→ PROVIDED DATA:
════════════════════

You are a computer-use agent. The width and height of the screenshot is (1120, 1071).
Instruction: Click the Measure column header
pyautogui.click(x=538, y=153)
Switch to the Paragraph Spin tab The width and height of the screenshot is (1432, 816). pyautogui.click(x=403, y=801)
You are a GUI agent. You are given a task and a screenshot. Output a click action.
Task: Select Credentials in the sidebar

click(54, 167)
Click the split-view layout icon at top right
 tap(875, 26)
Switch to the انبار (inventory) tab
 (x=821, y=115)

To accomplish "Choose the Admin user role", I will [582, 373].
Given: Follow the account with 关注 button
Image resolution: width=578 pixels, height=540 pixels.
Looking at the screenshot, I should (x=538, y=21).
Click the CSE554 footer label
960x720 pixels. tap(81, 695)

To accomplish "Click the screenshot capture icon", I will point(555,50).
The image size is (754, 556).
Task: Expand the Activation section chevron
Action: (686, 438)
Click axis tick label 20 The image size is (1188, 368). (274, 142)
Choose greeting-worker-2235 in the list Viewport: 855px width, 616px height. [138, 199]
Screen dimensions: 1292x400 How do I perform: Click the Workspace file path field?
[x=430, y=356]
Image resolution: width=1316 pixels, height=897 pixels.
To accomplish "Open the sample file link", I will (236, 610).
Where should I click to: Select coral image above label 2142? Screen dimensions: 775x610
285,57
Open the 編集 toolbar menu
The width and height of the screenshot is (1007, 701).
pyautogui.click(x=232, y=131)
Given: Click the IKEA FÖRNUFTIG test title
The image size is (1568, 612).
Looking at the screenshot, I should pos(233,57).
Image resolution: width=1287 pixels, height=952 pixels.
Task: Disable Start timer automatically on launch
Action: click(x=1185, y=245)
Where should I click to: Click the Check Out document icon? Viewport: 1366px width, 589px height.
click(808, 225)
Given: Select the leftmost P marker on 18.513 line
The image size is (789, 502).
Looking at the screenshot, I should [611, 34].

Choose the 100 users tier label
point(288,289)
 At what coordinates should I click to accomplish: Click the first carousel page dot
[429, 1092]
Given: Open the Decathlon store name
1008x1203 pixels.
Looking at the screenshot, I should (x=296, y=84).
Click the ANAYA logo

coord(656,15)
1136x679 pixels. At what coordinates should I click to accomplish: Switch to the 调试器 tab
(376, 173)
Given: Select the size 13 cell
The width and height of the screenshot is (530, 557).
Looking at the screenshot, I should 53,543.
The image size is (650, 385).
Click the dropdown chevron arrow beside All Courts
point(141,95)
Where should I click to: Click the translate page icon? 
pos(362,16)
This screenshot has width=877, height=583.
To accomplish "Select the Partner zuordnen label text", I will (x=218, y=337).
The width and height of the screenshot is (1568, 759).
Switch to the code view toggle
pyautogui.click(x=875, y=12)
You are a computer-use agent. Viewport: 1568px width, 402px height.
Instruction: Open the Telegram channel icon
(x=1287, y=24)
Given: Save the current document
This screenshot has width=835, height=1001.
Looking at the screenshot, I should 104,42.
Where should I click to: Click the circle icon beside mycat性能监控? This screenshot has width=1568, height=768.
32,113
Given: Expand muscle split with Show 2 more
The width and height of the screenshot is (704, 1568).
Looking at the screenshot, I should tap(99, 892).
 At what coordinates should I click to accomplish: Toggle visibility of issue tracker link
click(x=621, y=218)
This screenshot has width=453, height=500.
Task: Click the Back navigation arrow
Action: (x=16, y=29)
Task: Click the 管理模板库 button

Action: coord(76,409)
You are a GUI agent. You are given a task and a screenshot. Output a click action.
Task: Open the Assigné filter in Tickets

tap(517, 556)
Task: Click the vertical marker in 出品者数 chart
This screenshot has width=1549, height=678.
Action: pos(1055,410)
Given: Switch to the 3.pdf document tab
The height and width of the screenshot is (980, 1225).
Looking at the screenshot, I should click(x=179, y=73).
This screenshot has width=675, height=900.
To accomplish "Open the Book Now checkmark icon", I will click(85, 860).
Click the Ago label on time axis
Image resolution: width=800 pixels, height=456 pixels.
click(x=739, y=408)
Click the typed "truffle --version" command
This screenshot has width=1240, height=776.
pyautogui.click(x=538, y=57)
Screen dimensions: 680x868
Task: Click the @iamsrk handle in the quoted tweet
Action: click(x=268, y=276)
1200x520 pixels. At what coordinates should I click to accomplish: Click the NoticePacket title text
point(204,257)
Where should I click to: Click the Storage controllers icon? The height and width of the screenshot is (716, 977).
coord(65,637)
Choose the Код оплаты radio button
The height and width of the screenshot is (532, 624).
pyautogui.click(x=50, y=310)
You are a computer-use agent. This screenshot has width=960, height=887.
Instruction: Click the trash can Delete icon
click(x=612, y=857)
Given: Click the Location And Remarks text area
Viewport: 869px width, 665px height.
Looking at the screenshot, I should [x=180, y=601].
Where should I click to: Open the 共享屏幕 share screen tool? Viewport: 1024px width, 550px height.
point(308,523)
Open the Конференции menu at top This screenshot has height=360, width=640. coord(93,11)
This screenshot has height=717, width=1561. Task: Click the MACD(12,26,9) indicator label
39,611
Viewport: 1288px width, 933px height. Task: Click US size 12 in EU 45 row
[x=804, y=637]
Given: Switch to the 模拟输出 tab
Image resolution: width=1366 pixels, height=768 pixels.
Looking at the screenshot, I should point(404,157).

════════════════════

→ PROBLEM DESCRIPTION: Give back exactly the lines from the one containing "Choose the Код оплаты radio button" through the last line of the records.

→ TASK RESULT:
Choose the Код оплаты radio button
The height and width of the screenshot is (532, 624).
pyautogui.click(x=50, y=310)
You are a computer-use agent. This screenshot has width=960, height=887.
Instruction: Click the trash can Delete icon
click(x=612, y=857)
Given: Click the Location And Remarks text area
Viewport: 869px width, 665px height.
Looking at the screenshot, I should [x=180, y=601].
Where should I click to: Open the 共享屏幕 share screen tool? Viewport: 1024px width, 550px height.
point(308,523)
Open the Конференции menu at top This screenshot has height=360, width=640. coord(93,11)
This screenshot has height=717, width=1561. Task: Click the MACD(12,26,9) indicator label
39,611
Viewport: 1288px width, 933px height. Task: Click US size 12 in EU 45 row
[x=804, y=637]
Given: Switch to the 模拟输出 tab
Image resolution: width=1366 pixels, height=768 pixels.
Looking at the screenshot, I should point(404,157).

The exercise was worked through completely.